• _ACTIVITY_
Scan the data below and pick out the lines containing the word "computer".

Segment Open

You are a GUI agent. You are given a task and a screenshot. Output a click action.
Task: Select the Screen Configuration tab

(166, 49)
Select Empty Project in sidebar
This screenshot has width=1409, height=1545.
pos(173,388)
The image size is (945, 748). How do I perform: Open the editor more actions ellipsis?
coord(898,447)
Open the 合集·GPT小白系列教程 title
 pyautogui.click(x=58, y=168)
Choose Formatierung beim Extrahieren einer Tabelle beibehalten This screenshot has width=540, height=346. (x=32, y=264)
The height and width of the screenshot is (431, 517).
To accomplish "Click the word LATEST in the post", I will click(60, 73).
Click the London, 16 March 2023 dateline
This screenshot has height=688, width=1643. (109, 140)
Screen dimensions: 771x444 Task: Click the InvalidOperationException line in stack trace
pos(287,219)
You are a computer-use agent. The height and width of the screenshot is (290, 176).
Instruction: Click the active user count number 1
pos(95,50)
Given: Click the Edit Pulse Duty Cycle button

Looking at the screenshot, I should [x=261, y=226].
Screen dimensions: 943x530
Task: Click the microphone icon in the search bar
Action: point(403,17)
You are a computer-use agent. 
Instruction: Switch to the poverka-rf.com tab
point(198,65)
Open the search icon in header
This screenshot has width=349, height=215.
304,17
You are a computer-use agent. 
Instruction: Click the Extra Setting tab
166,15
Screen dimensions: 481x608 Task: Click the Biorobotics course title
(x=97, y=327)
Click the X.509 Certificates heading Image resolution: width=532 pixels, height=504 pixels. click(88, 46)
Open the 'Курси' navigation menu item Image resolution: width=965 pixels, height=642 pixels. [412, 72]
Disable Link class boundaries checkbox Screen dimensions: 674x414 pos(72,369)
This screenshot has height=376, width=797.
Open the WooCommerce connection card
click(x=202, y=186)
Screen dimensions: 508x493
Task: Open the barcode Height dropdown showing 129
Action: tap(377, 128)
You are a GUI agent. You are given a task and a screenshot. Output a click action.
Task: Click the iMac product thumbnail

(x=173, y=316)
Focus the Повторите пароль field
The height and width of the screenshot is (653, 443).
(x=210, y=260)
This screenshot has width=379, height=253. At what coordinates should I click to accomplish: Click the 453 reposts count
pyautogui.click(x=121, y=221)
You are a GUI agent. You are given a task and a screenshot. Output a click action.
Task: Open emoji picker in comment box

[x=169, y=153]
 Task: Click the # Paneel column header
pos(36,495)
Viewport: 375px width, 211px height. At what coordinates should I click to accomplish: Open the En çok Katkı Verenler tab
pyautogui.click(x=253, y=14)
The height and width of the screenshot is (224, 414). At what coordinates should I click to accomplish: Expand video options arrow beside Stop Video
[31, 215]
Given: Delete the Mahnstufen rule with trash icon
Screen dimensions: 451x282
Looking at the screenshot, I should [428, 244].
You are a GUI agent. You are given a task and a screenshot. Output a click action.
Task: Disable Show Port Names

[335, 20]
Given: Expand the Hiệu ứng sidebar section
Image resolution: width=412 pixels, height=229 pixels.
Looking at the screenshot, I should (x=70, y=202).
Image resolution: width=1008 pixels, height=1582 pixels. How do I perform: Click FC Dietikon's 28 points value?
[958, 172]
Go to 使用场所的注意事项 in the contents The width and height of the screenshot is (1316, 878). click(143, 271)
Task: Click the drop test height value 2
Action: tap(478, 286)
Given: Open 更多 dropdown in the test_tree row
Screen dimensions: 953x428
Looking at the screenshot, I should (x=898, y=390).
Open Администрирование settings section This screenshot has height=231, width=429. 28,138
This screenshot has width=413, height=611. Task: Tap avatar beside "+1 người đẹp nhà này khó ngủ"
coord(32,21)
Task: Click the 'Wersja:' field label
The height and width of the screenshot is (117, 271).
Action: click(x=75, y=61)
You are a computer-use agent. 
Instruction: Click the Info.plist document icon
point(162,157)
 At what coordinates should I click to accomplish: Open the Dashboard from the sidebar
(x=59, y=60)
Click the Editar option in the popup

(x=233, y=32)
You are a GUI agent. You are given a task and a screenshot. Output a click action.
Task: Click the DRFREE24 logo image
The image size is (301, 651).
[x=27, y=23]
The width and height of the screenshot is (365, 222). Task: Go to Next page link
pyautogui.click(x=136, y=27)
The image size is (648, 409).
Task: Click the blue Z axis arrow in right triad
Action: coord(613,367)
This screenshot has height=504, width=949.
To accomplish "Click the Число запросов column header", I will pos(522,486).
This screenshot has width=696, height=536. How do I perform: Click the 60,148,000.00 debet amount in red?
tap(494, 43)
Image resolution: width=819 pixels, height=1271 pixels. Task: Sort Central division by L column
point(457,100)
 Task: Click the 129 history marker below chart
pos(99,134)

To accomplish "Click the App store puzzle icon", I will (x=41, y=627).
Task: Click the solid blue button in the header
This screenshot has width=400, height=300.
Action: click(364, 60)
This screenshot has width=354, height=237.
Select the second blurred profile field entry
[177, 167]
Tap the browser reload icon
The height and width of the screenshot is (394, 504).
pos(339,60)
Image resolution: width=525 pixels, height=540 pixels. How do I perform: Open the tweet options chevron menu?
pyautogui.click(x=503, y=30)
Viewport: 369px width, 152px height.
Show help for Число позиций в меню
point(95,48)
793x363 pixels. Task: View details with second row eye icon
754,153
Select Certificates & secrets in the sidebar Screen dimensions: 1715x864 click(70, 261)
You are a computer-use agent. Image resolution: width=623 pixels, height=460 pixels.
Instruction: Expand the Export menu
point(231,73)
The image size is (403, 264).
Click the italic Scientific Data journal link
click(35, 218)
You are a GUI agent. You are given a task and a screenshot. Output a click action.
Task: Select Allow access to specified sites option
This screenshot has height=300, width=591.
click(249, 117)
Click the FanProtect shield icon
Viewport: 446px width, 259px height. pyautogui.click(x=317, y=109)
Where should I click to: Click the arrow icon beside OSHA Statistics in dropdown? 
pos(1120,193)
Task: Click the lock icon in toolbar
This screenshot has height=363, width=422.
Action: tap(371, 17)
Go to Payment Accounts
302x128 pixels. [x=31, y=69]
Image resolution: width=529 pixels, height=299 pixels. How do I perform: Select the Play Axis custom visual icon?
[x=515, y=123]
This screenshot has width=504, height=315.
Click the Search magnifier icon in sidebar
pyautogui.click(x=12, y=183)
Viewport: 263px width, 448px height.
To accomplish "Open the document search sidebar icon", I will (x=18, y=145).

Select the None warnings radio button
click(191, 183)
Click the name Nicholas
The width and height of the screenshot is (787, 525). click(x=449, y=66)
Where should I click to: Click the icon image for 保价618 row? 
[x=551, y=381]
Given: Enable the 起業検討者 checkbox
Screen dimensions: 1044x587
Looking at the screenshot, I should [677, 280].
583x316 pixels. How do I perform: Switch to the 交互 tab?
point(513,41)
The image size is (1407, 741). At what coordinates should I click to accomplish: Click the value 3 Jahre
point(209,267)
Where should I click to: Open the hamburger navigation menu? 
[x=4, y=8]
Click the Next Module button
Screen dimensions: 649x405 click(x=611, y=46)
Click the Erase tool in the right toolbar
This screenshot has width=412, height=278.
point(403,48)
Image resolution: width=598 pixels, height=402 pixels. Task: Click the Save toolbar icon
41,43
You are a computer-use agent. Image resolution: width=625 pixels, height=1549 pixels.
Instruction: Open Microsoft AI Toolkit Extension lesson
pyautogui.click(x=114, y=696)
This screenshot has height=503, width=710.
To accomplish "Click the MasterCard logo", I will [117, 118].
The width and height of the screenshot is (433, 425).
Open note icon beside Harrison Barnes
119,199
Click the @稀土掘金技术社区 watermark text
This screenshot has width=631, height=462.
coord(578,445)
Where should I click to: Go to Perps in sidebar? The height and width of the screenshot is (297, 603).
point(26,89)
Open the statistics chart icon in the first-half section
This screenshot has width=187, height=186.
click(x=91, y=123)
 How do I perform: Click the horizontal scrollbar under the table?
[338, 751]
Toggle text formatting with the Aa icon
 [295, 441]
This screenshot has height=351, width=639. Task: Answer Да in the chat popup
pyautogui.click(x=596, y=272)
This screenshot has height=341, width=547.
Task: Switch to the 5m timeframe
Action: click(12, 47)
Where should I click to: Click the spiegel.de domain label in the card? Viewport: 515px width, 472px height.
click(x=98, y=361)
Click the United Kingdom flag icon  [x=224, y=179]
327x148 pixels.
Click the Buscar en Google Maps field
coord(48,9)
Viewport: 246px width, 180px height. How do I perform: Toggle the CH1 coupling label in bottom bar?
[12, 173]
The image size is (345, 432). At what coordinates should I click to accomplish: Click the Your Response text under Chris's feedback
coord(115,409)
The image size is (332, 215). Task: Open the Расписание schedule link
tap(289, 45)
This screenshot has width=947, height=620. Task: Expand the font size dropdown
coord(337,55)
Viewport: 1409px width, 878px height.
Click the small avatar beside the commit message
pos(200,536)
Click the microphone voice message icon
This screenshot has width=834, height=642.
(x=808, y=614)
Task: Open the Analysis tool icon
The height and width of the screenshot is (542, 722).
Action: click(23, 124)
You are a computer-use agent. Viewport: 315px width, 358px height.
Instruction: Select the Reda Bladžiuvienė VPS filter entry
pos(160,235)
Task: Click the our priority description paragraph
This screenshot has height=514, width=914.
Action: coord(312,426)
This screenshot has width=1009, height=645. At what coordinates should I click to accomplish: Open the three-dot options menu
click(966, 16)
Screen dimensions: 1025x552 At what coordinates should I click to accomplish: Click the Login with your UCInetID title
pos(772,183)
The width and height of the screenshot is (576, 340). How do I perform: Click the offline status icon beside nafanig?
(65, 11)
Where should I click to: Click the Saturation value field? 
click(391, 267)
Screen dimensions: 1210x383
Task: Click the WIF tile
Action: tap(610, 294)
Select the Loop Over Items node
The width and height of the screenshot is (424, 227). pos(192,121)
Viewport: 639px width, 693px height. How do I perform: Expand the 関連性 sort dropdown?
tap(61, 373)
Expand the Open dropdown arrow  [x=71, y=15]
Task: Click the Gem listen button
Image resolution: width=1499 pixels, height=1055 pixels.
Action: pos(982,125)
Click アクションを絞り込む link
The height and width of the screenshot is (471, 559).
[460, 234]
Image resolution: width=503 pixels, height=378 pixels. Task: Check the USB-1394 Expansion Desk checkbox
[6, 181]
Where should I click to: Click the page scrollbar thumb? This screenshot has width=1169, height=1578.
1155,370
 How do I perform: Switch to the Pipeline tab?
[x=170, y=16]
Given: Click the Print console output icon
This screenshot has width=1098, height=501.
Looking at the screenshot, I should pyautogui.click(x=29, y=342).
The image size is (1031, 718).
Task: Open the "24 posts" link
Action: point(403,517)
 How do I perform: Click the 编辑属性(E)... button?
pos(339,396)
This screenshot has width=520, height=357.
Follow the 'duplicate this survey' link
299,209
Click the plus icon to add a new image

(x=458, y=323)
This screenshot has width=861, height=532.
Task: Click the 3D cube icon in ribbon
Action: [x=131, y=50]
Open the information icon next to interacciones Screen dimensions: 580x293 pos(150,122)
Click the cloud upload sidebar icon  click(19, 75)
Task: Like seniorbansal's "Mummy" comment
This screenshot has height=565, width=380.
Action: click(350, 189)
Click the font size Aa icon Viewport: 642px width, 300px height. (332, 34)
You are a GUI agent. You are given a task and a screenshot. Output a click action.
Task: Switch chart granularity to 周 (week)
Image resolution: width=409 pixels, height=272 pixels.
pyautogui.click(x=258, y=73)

Segment Closed

• _REPLY_
You are a computer-use agent. The height and width of the screenshot is (290, 176).
You are a computer-use agent. 
You are a computer-use agent. 
You are a computer-use agent. 
You are a computer-use agent. Image resolution: width=623 pixels, height=460 pixels.
You are a computer-use agent. Image resolution: width=625 pixels, height=1549 pixels.
You are a computer-use agent. Viewport: 315px width, 358px height.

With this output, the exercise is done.